• [How to complete this task]: Give back an exact copy of the lines in the records below, from the line that has "Viewport: 640px width, 427px height." through the line that has "has width=684, height=559.", and nothing besides.

• [Dataset]:

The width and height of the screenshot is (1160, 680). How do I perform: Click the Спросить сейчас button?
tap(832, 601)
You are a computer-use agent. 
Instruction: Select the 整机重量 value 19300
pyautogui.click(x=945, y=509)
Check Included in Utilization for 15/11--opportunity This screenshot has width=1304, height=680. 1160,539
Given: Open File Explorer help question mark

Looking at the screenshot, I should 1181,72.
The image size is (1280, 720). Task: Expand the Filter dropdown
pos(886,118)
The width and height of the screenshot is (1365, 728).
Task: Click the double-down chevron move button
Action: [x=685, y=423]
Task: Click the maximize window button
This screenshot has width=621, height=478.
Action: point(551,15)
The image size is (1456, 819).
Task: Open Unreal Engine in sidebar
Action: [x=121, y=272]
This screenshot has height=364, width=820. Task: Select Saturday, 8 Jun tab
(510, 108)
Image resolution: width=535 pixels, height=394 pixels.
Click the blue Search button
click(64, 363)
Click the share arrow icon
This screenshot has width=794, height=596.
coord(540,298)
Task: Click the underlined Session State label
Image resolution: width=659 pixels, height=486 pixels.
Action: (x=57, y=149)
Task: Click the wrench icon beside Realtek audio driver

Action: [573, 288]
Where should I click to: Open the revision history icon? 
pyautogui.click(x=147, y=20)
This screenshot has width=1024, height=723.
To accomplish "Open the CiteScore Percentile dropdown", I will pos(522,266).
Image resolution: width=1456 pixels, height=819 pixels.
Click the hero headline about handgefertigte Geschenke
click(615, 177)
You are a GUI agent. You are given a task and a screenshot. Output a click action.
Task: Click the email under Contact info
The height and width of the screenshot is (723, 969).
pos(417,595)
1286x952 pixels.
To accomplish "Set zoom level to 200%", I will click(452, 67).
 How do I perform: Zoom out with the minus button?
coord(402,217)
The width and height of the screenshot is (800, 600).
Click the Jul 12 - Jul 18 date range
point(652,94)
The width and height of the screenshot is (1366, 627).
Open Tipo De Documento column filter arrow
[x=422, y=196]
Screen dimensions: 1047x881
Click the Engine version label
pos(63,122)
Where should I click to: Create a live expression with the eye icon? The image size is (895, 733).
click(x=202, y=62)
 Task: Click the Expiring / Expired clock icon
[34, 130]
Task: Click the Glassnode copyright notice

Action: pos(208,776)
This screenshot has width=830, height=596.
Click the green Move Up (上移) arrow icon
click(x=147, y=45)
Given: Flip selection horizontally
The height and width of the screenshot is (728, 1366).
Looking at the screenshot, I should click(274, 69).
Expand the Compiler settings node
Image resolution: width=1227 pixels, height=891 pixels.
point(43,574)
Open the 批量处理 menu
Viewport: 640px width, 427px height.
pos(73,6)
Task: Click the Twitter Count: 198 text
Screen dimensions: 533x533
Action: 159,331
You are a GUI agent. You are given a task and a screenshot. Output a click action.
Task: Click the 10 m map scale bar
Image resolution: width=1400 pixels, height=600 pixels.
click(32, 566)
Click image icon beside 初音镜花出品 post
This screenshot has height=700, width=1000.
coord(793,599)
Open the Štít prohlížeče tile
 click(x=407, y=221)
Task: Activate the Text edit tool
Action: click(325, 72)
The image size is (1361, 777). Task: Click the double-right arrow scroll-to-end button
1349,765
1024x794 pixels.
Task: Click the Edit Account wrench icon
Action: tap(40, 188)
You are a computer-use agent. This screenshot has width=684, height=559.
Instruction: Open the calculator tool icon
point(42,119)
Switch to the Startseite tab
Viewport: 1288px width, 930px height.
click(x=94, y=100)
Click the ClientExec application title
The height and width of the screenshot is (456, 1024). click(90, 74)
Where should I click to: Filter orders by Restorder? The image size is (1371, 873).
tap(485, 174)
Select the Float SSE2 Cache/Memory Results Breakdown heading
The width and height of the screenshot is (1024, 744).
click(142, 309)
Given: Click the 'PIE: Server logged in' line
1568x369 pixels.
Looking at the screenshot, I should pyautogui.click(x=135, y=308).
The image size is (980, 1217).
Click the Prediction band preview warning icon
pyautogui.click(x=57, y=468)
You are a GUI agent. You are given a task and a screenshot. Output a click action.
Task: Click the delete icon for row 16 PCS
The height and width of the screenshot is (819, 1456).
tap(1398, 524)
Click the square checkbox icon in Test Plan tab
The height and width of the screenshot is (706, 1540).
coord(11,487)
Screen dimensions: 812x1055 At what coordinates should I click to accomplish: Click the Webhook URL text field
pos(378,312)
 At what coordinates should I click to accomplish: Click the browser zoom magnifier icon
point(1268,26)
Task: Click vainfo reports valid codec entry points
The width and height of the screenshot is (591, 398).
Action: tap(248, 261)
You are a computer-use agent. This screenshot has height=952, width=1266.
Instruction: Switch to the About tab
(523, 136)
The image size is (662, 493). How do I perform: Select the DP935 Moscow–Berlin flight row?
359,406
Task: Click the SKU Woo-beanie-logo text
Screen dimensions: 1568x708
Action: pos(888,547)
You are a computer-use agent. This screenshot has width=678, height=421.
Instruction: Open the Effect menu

• [Response to this exercise]:
Viewport: 640px width, 427px height.
pos(73,6)
Task: Click the Twitter Count: 198 text
Screen dimensions: 533x533
Action: 159,331
You are a GUI agent. You are given a task and a screenshot. Output a click action.
Task: Click the 10 m map scale bar
Image resolution: width=1400 pixels, height=600 pixels.
click(32, 566)
Click image icon beside 初音镜花出品 post
This screenshot has height=700, width=1000.
coord(793,599)
Open the Štít prohlížeče tile
 click(x=407, y=221)
Task: Activate the Text edit tool
Action: click(325, 72)
The image size is (1361, 777). Task: Click the double-right arrow scroll-to-end button
1349,765
1024x794 pixels.
Task: Click the Edit Account wrench icon
Action: tap(40, 188)
You are a computer-use agent. This screenshot has width=684, height=559.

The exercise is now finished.